Furthermore, the artificial horizon uses two 28BYJ-48 stepper motors, which are part of most Arduino kits. Arduino controls these motors through ULN2003 or similar controllers. One motor controls the left and right tilt and the other controls the up and down tilt. The motor is connected to the controller, which is connected to the Arduino by four wires. The controller also requires power. It can be powered by an Arduino, but that would not handle it soon with the increasing number of components. So I used 5V from a computer power supply. The colors of the cables leading from the ULN2003 circuits to the Arduino are not important, it was rather a convention of mine (IN1 – yellow, IN2 – green, IN3 – blue, IN4 – white), which I may not have followed in all cases.

The picture also shows the connection of Hall sensors (type OH137), which, together with neodymium magnets, should be used to detect the zero position of each of the two axes. The Hall sensor has 3 contacts: “Ground” (black cable) is connected to the ground, “Power” (white cable) to the 5V power source and “Signal” sends a pulse when the sensor detects a magnetic field. It is connected both to 5V (white cable) via a 1kΩ resistor and also to the Arduino input (colored cables). So when the sensor detects a magnetic field, this output is 0V (LOW), otherwise it is 5V (HIGH).

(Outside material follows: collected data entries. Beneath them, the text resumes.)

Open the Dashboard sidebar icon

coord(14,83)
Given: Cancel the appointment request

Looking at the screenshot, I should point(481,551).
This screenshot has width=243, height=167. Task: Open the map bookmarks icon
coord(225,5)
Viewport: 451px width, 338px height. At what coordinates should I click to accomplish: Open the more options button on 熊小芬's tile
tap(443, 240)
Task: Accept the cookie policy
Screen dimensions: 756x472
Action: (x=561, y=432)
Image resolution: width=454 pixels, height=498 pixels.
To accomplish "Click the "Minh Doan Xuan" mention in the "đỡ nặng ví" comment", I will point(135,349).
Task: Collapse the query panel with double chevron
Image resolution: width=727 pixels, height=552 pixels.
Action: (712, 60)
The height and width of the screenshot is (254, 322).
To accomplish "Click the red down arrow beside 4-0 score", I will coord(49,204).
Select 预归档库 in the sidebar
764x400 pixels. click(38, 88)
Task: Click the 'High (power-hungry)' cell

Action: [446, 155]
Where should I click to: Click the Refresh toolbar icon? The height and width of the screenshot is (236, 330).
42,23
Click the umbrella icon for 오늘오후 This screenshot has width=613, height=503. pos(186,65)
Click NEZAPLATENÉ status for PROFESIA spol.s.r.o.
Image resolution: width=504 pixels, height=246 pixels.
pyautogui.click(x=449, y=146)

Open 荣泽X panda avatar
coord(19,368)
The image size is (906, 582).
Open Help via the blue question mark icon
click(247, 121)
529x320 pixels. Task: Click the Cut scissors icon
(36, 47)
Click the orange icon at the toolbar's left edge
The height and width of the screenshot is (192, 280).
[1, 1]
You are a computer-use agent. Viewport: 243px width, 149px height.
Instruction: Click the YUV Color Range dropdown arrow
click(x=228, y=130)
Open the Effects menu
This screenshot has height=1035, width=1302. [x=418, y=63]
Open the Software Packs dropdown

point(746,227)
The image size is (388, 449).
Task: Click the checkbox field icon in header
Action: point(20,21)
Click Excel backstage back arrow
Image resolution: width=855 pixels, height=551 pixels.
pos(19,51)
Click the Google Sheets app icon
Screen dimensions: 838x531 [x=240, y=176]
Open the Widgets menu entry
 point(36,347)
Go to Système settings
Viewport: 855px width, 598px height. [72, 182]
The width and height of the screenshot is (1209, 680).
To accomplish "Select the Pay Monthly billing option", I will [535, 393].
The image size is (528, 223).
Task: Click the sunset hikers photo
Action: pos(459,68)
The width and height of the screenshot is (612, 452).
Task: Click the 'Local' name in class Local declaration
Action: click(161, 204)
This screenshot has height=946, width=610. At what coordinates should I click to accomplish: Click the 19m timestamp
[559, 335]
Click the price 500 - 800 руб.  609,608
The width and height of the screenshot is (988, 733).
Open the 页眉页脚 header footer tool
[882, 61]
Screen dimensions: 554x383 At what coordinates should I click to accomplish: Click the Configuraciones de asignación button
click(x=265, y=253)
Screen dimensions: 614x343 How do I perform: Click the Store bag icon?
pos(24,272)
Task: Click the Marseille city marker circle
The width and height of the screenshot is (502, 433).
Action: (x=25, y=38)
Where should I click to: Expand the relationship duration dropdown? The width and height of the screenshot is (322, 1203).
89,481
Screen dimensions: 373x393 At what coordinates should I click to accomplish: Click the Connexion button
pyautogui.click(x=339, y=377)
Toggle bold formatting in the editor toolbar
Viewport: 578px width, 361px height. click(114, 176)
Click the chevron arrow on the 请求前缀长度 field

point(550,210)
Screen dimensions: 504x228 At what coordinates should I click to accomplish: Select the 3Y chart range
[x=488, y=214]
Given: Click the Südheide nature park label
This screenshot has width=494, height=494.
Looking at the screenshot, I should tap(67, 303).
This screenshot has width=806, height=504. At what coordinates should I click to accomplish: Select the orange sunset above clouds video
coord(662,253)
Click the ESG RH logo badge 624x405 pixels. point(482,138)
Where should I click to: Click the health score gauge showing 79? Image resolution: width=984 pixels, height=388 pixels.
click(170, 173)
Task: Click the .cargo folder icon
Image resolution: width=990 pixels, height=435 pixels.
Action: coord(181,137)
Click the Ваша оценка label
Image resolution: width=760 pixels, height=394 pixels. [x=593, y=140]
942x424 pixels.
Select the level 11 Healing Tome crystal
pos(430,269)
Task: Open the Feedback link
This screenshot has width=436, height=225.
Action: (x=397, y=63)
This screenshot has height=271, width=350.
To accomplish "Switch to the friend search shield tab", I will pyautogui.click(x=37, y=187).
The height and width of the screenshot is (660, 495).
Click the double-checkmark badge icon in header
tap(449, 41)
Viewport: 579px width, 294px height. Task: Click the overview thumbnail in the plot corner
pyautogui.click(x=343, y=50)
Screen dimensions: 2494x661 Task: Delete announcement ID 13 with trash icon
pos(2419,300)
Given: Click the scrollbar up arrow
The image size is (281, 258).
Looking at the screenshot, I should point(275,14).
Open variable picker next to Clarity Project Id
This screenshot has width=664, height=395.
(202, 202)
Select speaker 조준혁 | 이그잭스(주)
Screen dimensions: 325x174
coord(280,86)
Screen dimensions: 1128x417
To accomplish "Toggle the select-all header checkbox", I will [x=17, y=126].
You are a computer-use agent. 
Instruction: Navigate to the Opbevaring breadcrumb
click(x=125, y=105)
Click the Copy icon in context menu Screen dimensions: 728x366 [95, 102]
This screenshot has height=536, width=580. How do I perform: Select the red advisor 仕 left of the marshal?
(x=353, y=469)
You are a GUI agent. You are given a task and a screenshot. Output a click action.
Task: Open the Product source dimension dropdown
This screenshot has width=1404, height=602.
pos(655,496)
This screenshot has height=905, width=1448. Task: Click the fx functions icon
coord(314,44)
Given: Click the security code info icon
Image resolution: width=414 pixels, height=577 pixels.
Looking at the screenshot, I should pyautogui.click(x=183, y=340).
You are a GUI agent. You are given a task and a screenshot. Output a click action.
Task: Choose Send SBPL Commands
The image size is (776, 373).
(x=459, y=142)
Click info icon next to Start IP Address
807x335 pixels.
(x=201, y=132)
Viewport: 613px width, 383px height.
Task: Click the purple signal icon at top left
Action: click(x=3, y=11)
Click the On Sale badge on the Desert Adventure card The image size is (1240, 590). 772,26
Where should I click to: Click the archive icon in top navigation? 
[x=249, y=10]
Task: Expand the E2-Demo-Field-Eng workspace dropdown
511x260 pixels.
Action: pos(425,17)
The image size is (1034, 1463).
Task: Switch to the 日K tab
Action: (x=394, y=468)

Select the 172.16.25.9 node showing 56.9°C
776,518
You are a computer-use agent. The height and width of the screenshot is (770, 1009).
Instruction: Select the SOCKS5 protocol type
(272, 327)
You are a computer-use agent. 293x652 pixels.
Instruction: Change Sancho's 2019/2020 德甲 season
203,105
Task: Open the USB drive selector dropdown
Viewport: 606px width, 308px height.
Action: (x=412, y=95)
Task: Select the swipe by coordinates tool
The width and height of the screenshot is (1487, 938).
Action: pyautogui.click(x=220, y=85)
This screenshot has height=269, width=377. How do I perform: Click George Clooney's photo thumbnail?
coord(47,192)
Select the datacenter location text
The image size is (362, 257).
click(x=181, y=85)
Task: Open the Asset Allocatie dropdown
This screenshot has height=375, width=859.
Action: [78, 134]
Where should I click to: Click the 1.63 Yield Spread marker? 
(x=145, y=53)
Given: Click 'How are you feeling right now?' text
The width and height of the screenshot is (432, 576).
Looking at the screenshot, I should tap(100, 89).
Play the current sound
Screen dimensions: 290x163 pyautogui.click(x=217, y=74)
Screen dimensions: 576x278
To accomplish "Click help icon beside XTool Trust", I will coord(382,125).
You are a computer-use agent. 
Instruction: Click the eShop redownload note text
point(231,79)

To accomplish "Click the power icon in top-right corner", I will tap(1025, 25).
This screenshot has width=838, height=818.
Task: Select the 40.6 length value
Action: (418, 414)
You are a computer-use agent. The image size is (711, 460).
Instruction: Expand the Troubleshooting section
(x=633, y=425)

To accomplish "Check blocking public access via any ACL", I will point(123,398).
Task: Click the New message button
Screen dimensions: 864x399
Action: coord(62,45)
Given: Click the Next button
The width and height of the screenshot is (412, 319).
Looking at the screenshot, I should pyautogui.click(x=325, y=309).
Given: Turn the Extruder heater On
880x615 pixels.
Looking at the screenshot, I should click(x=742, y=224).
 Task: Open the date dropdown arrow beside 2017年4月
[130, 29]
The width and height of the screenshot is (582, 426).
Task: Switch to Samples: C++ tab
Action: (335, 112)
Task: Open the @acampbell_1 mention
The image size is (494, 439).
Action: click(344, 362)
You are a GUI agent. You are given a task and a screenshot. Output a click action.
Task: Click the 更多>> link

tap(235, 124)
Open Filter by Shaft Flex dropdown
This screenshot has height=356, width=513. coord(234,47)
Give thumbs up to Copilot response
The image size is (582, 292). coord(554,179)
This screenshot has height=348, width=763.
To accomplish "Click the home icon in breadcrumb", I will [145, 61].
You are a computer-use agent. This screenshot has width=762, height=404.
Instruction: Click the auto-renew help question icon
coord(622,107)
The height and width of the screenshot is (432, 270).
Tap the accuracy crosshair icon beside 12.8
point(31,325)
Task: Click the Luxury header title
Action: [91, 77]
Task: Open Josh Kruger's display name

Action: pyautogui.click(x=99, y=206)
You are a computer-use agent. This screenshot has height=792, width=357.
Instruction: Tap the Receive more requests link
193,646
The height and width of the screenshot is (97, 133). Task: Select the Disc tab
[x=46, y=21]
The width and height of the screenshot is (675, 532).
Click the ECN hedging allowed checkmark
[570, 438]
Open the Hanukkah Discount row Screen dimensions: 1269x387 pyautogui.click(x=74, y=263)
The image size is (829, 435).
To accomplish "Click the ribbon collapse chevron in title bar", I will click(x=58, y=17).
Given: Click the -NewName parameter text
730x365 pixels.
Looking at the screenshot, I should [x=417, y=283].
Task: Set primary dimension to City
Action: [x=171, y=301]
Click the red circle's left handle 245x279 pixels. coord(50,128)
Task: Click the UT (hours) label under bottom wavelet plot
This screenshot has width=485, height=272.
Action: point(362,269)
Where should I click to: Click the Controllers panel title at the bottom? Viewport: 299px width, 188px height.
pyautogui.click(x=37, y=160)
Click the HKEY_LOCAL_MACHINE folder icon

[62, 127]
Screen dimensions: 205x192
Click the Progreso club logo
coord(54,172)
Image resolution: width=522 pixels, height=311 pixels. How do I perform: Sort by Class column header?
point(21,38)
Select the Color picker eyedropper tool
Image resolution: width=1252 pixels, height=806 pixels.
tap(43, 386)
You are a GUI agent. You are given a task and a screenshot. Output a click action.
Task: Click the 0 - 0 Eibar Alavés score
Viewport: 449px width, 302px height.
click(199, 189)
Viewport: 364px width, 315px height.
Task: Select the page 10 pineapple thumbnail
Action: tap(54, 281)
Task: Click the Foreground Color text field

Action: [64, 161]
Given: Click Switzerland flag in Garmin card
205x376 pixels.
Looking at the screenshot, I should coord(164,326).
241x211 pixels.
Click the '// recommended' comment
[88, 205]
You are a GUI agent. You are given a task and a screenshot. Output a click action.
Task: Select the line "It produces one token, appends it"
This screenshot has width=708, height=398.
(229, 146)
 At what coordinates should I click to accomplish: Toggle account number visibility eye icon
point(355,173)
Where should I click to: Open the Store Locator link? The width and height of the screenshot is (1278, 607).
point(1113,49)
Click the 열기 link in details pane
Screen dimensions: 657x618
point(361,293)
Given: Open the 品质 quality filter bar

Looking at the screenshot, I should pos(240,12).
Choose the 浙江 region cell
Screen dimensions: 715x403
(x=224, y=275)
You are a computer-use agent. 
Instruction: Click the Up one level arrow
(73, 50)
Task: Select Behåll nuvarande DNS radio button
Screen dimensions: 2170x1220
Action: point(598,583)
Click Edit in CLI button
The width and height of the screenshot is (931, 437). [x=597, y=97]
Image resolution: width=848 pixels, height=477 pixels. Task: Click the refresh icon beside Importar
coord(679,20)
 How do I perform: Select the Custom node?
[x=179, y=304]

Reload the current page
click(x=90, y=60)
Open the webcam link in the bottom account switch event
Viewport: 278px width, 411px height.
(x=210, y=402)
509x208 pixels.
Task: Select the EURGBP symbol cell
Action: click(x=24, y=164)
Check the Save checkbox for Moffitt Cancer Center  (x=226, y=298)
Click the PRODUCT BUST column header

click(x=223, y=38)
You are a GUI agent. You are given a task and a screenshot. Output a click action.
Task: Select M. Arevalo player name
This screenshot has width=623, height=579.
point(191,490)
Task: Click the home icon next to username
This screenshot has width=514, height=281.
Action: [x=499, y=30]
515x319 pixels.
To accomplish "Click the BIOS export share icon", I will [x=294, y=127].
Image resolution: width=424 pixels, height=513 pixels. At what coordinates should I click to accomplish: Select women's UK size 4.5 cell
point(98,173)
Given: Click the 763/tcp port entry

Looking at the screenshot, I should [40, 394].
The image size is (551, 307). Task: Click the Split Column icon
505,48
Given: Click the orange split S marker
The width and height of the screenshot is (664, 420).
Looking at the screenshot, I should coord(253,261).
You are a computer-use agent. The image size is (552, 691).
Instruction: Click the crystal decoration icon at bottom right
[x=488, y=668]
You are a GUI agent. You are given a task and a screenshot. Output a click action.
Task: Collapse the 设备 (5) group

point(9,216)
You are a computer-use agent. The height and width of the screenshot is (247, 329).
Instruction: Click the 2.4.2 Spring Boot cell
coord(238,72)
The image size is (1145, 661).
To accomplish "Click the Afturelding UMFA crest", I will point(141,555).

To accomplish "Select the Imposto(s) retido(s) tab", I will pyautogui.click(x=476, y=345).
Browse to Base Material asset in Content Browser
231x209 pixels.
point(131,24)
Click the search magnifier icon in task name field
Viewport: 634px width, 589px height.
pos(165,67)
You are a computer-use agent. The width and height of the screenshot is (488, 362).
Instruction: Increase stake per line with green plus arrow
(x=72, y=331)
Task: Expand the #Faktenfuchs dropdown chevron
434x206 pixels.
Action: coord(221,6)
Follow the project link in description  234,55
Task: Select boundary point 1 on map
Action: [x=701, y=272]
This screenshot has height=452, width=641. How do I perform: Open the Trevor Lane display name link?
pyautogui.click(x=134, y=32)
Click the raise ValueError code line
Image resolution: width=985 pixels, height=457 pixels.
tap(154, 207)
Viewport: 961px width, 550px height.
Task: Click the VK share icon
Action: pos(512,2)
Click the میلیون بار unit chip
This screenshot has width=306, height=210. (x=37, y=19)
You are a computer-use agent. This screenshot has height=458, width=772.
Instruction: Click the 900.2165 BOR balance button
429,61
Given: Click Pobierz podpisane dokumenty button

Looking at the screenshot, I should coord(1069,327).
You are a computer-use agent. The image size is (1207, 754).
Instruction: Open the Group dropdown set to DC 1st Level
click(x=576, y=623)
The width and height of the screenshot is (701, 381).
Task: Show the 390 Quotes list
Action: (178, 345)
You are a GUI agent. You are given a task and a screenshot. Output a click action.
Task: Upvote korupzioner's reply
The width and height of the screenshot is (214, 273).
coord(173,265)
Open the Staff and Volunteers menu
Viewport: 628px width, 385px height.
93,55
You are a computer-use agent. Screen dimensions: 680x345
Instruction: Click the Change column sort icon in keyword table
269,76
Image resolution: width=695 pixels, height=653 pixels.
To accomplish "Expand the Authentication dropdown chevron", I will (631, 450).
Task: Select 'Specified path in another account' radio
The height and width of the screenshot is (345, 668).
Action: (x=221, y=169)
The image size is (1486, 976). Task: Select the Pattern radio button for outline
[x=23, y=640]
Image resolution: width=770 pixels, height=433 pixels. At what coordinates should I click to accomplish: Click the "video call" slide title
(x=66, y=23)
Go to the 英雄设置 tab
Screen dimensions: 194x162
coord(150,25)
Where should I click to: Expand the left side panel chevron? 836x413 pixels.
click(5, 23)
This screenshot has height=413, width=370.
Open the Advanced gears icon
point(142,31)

You can also notice in the wiring diagram the connection of the GND pin from the Arduino to the negative pole (so also GND) of the external power supply. Connecting the GND pins of all circuits is important to create a common reference point, which allows for proper communication and functioning of all devices. Without a common ground, signals can be misinterpreted, leading to incorrect operation. Proper grounding also reduces electrical noise and improves the stability and safety of circuits. In practice, I solved this by connecting the GND output from the PC power supply to the GND pin on the Arduino. It is described in Chapter 2 – Switches, dials and similar.

Below is a gallery with used parts… hopefully they will help you find alternatives, when in a few months the links below will no longer be valid 🙁

Programming

Programming is described by Captain Bob in his videos, which you can find a link for below in the Links section. As for the operation of the LED diode for instrument backlighting, I describe that in the article about Compass. Here it works exactly the same.

Downloads

You can download an archive of my modified attitude indicator files below:

If you just want panels for mounting the electronics to the instruments:

And the files to print the instrument panel:

MobiFlight programming of the entire cockpit:

Links

Let’s start with the links to resources from Captain Bob….

And some links to used parts:

And used software:

All episodes of the series:

  1. My “home” cockpit
  2. Switches, dials and similar
  3. Instrument panel – DAVTRON Clock
  4. Instrument panel – Airspeed indicator
  5. Instrument panel – Attitude indicator – this one 🙂
  6. Instrument panel – Altimeter
  7. PFD & MFD
  8. ELT Panel
  9. Compass
  10. Ventilation system
  11. Conclusion of the first phase, summary, and thanks

Changes in this article

12.11.2024 – Added a paragraph about connecting the Arduino GND pin to an external power supply to create a common ground between all components (which is quite important and I didn’t have it there) to the Wiring chapter. The wiring diagram was also updated.